The Shape It Returns

I like principal types because they are a rare compiler artifact with humility.

They do not say:

this is the only way to think about your program

They say:

within this language of types, this is the least commitment that explains it

That is a beautiful kind of static analysis. The checker walks the syntax, spends fresh variables, accumulates equations, refuses infinite self-reference, and generalizes exactly at the boundary where reuse becomes sound.

The result feels like magic when it appears under your cursor:

compose : forall 'a 'b 'c. ('a -> 'b) -> ('c -> 'a) -> 'c -> 'b

But it is not magic. It is accounting, done with taste.

Further Reading

  1. R. Hindley, “The Principal Type-Scheme of an Object in Combinatory Logic”, Transactions of the American Mathematical Society 146, 29-60, 1969. The paper proves the principal type-scheme result in combinatory logic. 
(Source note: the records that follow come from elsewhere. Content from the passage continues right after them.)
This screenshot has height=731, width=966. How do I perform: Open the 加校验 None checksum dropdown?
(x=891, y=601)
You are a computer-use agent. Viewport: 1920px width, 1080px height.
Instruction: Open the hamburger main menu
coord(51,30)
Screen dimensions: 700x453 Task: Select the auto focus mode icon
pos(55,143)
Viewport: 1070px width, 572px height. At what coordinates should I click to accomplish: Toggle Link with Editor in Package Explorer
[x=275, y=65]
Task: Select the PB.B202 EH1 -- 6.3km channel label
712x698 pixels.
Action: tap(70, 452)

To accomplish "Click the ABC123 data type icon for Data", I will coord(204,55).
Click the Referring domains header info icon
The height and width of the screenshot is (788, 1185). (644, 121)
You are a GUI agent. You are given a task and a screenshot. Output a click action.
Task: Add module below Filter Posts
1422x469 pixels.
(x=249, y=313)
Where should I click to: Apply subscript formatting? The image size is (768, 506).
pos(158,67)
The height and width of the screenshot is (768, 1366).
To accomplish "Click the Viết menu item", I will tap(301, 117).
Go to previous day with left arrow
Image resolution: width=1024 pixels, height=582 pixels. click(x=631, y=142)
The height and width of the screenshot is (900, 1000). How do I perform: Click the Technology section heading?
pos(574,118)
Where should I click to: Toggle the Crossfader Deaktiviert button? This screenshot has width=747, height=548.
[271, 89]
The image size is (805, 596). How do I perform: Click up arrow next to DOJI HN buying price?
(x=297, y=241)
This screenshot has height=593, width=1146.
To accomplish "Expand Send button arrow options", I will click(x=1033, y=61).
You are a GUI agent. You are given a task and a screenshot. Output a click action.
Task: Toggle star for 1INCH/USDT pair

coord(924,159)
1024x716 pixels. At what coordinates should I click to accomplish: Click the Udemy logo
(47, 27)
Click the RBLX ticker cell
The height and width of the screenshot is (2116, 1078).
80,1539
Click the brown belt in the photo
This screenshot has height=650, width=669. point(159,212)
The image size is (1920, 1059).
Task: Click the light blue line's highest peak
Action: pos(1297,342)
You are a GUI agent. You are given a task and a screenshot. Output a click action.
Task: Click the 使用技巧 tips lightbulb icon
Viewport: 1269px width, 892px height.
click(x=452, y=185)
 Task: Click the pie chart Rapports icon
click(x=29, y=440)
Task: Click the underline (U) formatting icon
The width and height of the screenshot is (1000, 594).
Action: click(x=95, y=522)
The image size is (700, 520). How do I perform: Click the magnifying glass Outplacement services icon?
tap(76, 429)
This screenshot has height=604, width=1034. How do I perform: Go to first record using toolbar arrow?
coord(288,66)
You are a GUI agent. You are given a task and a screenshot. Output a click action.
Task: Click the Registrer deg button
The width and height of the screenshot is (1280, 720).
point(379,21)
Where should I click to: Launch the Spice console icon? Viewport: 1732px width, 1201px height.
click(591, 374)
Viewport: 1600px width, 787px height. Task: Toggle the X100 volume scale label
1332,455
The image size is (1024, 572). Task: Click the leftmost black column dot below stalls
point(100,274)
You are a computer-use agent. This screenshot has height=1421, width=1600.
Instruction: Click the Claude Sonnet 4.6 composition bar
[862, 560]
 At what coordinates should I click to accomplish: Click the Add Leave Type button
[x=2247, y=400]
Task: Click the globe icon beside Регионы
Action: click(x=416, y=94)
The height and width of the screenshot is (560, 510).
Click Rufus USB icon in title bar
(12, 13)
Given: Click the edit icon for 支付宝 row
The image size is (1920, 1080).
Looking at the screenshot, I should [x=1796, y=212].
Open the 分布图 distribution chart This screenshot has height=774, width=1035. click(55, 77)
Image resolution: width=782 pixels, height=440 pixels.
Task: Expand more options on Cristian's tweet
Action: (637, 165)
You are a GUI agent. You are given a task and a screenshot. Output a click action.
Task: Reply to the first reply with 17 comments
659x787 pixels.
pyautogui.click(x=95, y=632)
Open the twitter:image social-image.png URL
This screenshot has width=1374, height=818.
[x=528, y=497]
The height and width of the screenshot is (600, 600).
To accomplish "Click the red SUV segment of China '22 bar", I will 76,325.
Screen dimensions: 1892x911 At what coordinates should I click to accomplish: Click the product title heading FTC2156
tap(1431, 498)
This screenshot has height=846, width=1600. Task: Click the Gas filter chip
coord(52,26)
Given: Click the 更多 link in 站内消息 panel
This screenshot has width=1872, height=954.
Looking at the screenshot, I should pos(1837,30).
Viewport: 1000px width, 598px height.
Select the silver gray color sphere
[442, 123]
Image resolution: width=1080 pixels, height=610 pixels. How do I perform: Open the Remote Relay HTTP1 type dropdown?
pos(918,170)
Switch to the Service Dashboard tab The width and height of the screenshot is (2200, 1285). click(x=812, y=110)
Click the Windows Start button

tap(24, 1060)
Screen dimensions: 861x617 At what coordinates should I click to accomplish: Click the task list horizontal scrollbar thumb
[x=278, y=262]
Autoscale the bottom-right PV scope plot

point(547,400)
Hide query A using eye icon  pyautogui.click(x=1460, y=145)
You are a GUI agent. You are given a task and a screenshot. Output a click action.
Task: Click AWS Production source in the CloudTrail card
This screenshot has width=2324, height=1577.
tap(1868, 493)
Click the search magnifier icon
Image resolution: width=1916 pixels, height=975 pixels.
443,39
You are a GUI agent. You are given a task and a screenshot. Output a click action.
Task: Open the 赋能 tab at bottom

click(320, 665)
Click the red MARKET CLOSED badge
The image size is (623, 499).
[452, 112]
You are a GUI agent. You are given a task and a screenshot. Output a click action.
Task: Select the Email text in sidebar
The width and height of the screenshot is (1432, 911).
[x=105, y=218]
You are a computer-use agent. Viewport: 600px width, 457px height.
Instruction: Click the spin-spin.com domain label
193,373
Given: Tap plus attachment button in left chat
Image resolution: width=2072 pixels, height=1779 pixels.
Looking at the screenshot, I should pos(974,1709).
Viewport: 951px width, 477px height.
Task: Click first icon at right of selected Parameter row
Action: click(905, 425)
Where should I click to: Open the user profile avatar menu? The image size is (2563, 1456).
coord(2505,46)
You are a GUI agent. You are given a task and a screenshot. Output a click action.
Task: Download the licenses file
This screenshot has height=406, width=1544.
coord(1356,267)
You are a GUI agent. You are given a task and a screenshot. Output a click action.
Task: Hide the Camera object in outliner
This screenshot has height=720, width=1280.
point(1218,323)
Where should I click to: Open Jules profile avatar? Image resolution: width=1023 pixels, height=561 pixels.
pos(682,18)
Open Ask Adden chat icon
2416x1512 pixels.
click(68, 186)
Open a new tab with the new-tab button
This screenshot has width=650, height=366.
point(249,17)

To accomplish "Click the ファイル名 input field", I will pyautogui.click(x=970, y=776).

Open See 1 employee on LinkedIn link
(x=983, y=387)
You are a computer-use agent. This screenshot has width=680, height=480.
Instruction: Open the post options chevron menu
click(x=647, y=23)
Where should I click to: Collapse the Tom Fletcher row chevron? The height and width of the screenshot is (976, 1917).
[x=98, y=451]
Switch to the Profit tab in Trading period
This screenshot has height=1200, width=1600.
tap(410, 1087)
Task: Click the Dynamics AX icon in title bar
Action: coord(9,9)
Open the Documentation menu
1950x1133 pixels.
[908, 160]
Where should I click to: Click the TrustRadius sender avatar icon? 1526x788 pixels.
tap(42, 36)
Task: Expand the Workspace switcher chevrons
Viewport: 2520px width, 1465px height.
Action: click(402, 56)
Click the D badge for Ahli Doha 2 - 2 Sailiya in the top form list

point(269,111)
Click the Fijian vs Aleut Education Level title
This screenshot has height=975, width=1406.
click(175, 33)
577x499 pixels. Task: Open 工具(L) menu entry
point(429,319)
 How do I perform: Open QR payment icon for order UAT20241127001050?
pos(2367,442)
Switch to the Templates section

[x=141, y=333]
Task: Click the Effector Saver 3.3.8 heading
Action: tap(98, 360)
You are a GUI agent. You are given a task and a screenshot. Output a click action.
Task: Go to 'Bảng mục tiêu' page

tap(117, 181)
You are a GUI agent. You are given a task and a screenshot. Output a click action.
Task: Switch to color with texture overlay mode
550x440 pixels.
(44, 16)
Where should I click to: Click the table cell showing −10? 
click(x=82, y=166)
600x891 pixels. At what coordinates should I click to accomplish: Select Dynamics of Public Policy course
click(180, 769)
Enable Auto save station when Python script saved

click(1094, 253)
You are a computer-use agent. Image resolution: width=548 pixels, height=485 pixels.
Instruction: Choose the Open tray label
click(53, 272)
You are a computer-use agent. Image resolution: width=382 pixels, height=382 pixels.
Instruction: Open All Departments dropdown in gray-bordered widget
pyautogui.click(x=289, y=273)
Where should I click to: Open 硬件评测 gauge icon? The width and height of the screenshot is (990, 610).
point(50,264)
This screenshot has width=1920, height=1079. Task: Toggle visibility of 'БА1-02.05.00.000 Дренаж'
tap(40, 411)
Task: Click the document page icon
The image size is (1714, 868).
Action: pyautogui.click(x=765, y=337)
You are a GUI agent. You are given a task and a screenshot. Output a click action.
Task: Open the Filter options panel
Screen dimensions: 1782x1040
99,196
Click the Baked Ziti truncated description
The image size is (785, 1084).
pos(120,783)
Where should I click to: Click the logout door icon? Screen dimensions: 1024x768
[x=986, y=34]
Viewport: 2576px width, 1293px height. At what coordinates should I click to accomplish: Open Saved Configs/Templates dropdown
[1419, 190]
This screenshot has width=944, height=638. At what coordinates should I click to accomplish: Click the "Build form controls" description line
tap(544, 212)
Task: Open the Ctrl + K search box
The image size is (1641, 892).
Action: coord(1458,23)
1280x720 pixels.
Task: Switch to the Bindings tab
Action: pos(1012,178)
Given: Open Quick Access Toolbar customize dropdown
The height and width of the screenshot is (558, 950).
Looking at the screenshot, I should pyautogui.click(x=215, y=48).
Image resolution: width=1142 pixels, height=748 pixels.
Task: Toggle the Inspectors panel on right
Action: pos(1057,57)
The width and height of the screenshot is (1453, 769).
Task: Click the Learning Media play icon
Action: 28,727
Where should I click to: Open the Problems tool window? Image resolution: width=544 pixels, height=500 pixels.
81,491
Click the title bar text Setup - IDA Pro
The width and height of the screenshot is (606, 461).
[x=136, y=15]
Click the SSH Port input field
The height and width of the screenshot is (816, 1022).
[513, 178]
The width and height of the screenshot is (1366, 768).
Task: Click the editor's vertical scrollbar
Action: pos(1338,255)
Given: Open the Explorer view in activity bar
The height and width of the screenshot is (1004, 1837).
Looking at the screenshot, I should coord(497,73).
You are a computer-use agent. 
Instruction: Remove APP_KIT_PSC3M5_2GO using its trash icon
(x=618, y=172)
  2. Robin Milner, “A Theory of Type Polymorphism in Programming”, Journal of Computer and System Sciences 17(3), 348-375, 1978. The paper presents the polymorphic type discipline behind ML and an inference algorithm based on W.  2

  3. Luis Damas and Robin Milner, “Principal Type-Schemes for Functional Programs”, POPL 1982, 207-212. DOI record: 10.1145/582153.582176

  4. J. A. Robinson, “A Machine-Oriented Logic Based on the Resolution Principle”, Journal of the ACM 12(1), 23-41, 1965. Robinson’s paper made unification a central mechanism in machine-oriented deduction. 

  5. Andrew K. Wright, “Simple Imperative Polymorphism”, LISP and Symbolic Computation 8, 343-355, 1995. 

  6. OCaml manual, “Polymorphism and its limitations”. The manual discusses weak type variables and the value restriction in a production ML-family language.